● **TASK PROMPT**:
When the string "indicator" is part of a line below, that line should be copied.

┌─ INPUT RECORDS

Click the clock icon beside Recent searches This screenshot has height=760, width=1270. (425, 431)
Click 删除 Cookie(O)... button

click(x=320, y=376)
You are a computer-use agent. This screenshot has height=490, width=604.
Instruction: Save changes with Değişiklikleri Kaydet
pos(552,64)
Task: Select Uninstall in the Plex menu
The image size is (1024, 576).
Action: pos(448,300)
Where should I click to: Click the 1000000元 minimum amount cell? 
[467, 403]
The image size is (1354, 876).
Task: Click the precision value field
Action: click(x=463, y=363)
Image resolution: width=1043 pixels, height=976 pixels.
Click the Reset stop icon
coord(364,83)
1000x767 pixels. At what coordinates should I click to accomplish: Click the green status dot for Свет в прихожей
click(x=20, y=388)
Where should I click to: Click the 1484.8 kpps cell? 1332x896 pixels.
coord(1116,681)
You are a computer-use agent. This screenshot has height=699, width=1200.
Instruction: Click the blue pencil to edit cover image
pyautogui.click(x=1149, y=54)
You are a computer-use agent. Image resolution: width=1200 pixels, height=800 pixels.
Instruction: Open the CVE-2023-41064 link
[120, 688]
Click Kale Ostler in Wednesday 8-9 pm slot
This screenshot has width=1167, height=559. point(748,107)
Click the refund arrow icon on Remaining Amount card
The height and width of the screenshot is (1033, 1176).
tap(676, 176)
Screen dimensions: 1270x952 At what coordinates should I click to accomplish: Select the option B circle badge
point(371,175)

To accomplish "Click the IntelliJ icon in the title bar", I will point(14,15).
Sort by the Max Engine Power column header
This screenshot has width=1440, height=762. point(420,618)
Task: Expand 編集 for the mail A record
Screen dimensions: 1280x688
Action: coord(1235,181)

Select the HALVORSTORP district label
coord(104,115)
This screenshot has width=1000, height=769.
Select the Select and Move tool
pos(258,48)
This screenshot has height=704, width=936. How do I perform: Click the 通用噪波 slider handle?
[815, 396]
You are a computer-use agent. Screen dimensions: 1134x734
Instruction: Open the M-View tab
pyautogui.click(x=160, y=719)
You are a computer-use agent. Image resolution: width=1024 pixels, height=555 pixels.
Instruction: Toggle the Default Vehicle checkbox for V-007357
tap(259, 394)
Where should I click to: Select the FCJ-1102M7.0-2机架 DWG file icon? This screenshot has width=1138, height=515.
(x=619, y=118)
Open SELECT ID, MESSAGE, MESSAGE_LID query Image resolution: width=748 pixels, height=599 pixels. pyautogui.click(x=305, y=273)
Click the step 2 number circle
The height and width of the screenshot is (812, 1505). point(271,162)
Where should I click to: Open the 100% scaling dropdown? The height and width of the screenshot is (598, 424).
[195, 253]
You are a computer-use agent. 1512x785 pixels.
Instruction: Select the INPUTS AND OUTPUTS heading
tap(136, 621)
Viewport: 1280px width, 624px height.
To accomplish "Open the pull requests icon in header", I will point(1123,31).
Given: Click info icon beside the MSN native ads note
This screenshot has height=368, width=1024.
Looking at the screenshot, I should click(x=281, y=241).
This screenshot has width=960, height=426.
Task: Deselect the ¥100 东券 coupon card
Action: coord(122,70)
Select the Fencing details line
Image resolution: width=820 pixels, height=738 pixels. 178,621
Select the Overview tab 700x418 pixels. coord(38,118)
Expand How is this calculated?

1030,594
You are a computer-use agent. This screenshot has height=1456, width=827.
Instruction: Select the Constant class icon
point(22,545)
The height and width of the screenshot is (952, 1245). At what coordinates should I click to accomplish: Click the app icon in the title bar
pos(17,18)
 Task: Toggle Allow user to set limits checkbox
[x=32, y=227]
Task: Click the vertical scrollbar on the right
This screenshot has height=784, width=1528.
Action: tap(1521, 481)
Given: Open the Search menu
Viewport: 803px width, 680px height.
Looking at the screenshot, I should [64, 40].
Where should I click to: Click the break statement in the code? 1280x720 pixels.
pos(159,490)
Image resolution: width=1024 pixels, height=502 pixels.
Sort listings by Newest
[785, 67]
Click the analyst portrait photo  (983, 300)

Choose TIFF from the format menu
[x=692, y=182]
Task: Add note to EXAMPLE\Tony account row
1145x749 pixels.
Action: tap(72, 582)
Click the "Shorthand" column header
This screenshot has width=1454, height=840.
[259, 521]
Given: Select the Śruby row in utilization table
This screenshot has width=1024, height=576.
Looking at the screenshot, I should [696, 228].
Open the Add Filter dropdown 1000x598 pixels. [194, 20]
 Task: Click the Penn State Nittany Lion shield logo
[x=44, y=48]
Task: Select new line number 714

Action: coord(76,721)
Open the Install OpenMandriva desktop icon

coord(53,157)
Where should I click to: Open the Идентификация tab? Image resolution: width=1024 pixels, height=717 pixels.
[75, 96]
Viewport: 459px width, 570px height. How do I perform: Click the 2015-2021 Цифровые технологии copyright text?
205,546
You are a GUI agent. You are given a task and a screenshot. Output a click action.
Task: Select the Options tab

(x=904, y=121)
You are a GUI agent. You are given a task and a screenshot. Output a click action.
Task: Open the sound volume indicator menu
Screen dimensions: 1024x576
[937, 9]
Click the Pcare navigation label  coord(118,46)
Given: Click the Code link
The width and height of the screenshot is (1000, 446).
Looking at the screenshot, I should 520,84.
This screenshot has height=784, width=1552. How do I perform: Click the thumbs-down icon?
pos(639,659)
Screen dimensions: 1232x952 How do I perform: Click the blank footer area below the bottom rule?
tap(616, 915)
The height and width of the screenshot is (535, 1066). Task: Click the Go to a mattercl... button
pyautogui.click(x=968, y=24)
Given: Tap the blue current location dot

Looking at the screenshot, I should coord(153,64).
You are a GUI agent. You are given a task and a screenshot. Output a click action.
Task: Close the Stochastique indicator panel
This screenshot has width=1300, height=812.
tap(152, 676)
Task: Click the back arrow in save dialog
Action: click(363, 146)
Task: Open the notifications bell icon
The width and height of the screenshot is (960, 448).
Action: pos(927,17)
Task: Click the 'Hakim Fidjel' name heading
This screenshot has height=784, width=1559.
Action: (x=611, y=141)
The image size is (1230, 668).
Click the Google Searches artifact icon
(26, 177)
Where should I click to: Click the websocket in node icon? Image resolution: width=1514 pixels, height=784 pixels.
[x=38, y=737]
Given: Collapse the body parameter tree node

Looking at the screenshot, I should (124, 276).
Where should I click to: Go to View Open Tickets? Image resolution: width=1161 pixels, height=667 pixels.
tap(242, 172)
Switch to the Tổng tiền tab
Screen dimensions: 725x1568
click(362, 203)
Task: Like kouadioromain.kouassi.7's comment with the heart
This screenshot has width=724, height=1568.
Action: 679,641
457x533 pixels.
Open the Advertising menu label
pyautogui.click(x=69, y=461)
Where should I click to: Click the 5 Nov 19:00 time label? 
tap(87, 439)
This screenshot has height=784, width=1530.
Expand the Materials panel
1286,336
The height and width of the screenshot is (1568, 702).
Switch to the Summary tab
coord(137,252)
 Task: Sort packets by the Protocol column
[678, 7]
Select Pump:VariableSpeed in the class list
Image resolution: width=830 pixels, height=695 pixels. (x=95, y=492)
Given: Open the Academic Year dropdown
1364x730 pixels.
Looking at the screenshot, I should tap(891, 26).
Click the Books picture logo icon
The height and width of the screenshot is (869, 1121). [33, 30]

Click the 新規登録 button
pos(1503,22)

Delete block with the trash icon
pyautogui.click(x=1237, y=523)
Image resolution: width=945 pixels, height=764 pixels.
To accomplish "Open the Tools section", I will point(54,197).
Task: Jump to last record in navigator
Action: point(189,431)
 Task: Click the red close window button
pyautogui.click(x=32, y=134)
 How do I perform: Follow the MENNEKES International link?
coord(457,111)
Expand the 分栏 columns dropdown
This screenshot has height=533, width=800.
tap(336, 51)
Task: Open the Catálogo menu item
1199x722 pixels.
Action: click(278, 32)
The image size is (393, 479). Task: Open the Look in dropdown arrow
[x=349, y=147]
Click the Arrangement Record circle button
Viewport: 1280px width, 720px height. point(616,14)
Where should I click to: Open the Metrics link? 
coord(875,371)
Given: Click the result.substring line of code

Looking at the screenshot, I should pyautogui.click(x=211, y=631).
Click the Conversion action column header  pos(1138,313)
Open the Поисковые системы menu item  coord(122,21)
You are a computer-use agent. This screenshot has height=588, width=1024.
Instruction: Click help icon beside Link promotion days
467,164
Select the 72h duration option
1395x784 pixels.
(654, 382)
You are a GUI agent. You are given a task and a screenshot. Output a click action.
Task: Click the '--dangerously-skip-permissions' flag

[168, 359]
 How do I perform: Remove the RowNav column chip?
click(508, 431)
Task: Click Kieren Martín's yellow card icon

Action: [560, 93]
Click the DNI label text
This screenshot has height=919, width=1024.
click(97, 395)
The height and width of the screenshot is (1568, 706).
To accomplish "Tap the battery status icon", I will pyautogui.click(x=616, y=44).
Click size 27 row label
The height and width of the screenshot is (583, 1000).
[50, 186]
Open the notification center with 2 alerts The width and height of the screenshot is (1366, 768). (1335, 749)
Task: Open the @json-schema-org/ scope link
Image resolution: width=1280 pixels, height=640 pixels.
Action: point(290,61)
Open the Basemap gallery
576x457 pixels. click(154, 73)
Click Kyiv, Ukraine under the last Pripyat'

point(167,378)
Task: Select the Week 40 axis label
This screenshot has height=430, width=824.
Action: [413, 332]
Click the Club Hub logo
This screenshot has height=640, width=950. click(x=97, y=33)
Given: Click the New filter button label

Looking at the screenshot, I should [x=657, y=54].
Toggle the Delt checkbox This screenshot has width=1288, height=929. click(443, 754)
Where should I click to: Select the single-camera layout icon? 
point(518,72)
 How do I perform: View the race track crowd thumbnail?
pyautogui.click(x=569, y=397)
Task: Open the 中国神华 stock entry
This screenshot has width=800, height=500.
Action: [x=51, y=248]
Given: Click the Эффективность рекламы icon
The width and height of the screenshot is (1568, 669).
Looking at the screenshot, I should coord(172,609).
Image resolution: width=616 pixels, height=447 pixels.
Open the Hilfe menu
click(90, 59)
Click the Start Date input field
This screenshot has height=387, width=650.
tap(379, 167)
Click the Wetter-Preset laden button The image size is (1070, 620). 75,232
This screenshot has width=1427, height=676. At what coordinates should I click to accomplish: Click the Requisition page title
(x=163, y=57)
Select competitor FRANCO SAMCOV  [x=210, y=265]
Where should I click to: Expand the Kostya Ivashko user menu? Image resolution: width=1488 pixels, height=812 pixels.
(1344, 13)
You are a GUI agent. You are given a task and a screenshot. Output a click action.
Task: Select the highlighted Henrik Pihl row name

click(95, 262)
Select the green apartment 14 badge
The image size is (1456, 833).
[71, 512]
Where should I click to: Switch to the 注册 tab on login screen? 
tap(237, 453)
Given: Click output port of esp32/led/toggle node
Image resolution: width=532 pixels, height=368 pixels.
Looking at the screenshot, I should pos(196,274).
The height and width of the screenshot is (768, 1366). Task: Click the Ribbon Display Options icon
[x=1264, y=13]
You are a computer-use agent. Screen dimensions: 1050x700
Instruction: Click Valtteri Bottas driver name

└─

● **RESPONSE**:
Task: Open the sound volume indicator menu
Task: Close the Stochastique indicator panel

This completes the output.